As Pontes de Toko-Ri / The Bridges at Toko-Ri

1.0 out of 5.0 stars

Anotação em 2010: Produção de primeira, caprichada, bem cuidada, com elenco de grandes nomes, certamente um grande orçamento, As Pontes de Toko-Ri deve sem dúvida ter tido importância, em seus dias. Hoje, é um dinossauro.

Um animal pré-histórico, extinto há muito. Uma relíquia da guerra fria – ou, especificamente, da Guerra da Coréia. Tem a graça, a agilidade, o frescor de um porta-aviões, aquele treco gigantesco, desproporcional, sem sentido.

A lembrança do porta-aviões não é, de forma alguma, à toa: é num deles que se passa boa parte da ação. 

Era sobre tema atualíssimo, quando foi produzido e lançado, em 1954: a Guerra da Coréia, iniciada em 1950, tinha acabado em 1953. A ação do filme – baseado no romance de mesmo nome de James A. Michener, que foi um grande best-seller nos Estados Unidos – passava-se em novembro de 1952. Mais atual, impossível.

O papel principal, do tenente Harry Brubaker, um advogado de Denver, Colorado, que havia se alistado na Marinha como piloto de bombardeiro, coube a William Holden, galã então no auge da fama, um dos maiores astros americanos. Tinha feito o principal papel masculino em Nascida Ontem/Born Yesterday, grande sucesso de 1950, e logo em seguida o clássico de Billy Wilder sobre Hollywood, Crepúsculo dos Deuses/Sunset Boulevard.

Para o papel de Nancy, a elegante mulher de Brubaker, mãe de suas duas filhinhas, filha de um senador, que rompe com os regulamentos e vai a Tóquio visitar o marido, a dupla de produtores William Pearberg e George Seaton teve a sorte grande de contar com Grace Kelly (1928-1982), um dos mais belos rostos que já passaram em frente às câmaras.

Foi o quarto filme da curtíssima carreira de Grace, iniciada em 1951 e encerrada em 1956, quando trocou a fama mundial pelo sonho de virar princesa de verdade, ao se casar com o príncipe Rainier, do Mônaco. Com sua beleza fulgurante e imenso talento dramático, Grace Kelly deixou sua marca em poucos porém grandes filmes – Matar ou Morrer/High Noon, Amar é Sofrer/The Country Girl, Mogambo, Disque M para Matar, Janela Indiscreta, Ladrão de Casaca/To Catch a Thief e Alta Sociedade.

**Material fornecido:**

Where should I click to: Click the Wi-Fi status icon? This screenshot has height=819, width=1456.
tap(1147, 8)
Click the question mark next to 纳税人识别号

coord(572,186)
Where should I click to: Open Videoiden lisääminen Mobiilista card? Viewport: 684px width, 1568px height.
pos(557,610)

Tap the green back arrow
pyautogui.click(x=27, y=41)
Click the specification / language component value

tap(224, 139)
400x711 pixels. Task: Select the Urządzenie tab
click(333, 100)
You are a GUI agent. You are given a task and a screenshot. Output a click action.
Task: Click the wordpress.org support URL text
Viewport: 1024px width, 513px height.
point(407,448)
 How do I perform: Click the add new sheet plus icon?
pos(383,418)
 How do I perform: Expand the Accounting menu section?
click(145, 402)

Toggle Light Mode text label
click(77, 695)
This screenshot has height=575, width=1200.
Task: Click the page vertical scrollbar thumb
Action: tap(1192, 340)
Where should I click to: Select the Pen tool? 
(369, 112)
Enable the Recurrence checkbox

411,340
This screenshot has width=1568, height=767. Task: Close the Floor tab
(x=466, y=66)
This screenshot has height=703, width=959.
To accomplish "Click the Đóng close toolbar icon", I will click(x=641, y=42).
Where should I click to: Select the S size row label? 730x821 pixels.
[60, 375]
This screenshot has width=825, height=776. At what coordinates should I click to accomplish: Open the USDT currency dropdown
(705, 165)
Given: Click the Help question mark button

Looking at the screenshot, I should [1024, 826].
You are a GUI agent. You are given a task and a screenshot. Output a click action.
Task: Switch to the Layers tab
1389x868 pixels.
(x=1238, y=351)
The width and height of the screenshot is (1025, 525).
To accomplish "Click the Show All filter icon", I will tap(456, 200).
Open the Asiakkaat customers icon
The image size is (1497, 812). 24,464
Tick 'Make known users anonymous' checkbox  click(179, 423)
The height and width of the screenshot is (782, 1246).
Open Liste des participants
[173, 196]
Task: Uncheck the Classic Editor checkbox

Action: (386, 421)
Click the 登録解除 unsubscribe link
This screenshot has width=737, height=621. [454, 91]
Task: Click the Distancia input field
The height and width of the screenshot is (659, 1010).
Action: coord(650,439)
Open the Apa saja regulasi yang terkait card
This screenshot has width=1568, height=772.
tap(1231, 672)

**Tarefas:**
[1] De acordo com o texto sobre As Pontes de Toko-Ri, em que mês e ano se passa a ação do filme?
[2] Prossiga o texto sobre As Pontes de Toko-Ri a partir da última frase apresentada.

**Respostas dadas:**
[1] Em novembro de 1952.

[2]
Fredric March, grande ator, dos mais importantes de Hollywood nos anos 30 e 40, faz o almirante George Tarrant, o protótipo do líder forte, sábio, de bom coração, que se afeiçoa pelo jovem tenente porque ele lhe faz lembrar seu próprio filho, morto na guerra.

Mickey Rooney, outro grande astro, interpreta Mike Forney, piloto de helicóptero que resgata os aviadores que eventualmente caem no mar – como o próprio tenente Brubaker, que, sem combustível ao voltar de uma missão, é obrigado a pousar no mar e sair depressa para as águas geladas do Pacífico antes que o avião afunde. Alegre, galhofeiro, tão brincalhão quanto brigão, o personagem de Mickey Rooney é feito para dar um pouco de leveza, de humor à trama pesadona que nem elefante.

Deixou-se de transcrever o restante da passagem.